Stored data
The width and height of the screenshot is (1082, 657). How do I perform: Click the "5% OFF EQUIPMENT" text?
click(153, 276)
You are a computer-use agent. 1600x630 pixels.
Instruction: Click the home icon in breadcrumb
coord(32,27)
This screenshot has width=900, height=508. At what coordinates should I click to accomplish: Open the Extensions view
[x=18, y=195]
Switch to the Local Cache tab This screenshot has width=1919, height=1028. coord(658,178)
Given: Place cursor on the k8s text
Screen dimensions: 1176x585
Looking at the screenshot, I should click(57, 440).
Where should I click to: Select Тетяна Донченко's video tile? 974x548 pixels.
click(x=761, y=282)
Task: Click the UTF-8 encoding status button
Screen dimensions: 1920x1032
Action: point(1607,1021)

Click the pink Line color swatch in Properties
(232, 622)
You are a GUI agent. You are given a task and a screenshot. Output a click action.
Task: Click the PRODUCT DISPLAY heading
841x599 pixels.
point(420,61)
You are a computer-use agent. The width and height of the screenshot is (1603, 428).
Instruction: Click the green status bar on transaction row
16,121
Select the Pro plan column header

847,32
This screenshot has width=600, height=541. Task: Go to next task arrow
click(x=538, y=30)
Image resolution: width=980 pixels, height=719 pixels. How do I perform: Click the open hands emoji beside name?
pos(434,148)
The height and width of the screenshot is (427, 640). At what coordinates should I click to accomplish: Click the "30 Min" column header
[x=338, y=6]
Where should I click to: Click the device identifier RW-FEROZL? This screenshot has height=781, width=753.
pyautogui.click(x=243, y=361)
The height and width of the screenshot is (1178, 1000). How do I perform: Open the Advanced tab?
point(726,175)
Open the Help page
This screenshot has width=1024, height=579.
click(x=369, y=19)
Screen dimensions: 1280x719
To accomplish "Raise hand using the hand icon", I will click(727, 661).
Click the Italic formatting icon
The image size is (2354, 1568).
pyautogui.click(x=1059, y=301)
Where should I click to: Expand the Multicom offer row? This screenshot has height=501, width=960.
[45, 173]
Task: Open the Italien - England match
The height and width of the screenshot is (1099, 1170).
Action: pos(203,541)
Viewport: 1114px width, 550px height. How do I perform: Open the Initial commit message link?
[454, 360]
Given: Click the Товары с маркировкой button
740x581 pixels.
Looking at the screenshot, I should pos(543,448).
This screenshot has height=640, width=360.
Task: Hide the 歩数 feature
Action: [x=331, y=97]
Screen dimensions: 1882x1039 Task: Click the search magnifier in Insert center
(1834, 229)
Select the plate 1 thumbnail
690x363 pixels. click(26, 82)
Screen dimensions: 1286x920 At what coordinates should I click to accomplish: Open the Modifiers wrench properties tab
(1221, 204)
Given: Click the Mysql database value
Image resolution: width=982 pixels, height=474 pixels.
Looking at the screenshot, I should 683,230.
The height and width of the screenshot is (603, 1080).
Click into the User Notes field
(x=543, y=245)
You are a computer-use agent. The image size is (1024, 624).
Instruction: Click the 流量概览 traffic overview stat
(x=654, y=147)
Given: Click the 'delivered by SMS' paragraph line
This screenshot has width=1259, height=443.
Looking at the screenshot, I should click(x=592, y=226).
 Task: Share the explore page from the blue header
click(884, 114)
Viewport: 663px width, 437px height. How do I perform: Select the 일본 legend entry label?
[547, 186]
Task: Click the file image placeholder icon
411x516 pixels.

Problem statement: In the records above, how many lines hold the string "button"? Reply with only the number.

Reply: 2